After Franklin D. Roosevelt won four consecutive presidential elections, the Twenty-Second Amendment (1951) capped the presidency at two elected terms. A person who has served more than two years of someone else’s term can be elected only once on their own.40Congress.gov. U.S. Constitution – Twenty-Second Amendment
The Twenty-Fifth Amendment (1967) addressed gaps in presidential succession that the original Constitution left dangerously vague. Section 1 confirms that the Vice President becomes President — not merely “Acting President” — upon the President’s death, resignation, or removal. Section 2 allows the President to fill a vice-presidential vacancy with confirmation by both chambers of Congress. This provision was used twice in the 1970s: when Gerald Ford replaced Spiro Agnew as Vice President, and when Nelson Rockefeller replaced Ford.41Legal Information Institute. Overview of Twenty-Fifth Amendment, Presidential Vacancy and Disability
Sections 3 and 4 deal with presidential disability. Under Section 3, a president can voluntarily transfer power to the vice president — something that has been done during medical procedures. Section 4 is the more dramatic provision: the Vice President and a majority of the cabinet can declare the President unable to serve, at which point the Vice President takes over as Acting President. If the President disputes the declaration, Congress decides the matter, with a two-thirds vote in both chambers required to keep the President sidelined.41Legal Information Institute. Overview of Twenty-Fifth Amendment, Presidential Vacancy and Disability
The Eighteenth Amendment (1919) banned the manufacture, sale, and transportation of alcoholic beverages in the United States.42Legal Information Institute. 18th Amendment Prohibition proved wildly unpopular and largely unenforceable, fueling organized crime rather than eliminating drinking. The Twenty-First Amendment (1933) repealed the Eighteenth, making it the only constitutional amendment ever to be entirely undone by another. The Twenty-First also gave individual states the authority to regulate alcohol within their borders, which is why liquor laws still vary so widely from state to state.
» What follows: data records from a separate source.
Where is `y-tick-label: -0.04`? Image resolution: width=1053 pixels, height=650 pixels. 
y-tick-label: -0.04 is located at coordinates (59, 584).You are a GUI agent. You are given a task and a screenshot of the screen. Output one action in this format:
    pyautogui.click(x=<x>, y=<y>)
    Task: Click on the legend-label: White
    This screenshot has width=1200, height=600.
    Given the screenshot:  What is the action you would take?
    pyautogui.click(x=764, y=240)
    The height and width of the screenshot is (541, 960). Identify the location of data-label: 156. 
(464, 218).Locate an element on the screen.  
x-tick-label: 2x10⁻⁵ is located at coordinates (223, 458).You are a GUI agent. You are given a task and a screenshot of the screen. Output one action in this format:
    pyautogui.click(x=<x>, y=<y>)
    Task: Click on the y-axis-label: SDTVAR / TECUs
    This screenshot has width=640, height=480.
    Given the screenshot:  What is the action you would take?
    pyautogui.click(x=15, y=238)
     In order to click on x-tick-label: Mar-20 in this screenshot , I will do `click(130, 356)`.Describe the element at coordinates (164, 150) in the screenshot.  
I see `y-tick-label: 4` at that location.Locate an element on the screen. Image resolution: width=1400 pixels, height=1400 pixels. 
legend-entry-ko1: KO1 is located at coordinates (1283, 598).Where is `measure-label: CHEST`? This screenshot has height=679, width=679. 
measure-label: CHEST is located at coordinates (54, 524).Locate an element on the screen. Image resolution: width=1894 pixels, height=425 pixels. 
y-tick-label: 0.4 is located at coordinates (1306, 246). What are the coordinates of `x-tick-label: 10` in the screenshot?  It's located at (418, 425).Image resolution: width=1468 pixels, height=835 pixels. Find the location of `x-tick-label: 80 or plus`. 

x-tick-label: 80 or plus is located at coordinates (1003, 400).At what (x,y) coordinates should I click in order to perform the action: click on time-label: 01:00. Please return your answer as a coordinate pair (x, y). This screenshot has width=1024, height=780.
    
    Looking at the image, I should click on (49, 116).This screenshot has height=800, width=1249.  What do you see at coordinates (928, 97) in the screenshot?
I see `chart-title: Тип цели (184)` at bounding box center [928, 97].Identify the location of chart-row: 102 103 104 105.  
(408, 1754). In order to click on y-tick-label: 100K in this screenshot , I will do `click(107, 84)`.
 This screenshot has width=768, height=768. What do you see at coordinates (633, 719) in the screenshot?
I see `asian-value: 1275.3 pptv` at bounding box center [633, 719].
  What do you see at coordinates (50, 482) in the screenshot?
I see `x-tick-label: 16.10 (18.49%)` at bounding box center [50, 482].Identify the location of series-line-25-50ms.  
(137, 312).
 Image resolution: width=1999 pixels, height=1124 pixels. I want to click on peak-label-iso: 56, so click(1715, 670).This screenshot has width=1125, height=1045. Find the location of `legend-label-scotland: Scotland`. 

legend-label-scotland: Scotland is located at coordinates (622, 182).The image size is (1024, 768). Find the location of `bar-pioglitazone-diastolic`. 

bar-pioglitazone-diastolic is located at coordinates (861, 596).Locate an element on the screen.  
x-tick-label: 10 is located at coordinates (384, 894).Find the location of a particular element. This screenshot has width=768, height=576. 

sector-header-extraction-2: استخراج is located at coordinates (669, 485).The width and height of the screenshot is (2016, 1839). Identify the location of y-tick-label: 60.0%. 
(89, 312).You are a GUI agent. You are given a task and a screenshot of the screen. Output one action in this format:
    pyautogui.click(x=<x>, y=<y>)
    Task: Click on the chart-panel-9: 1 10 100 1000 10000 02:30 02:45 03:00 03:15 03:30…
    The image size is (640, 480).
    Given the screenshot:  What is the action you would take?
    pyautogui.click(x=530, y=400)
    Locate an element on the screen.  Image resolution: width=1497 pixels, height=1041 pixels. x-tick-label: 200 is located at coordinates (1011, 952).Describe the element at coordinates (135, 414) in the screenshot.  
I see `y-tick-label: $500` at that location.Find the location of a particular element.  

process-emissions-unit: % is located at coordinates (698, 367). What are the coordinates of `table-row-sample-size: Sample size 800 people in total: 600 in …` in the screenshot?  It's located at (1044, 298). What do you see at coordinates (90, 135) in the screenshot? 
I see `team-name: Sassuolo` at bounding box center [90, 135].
The Sixteenth Amendment (1913) authorized Congress to levy an income tax without dividing the revenue among states based on population.43Congress.gov. U.S. Constitution – Sixteenth Amendment Before this amendment, the Supreme Court had struck down a federal income tax as unconstitutional because it was not apportioned among the states. The Sixteenth Amendment removed that obstacle and made possible the modern federal tax system that funds the vast majority of government operations today.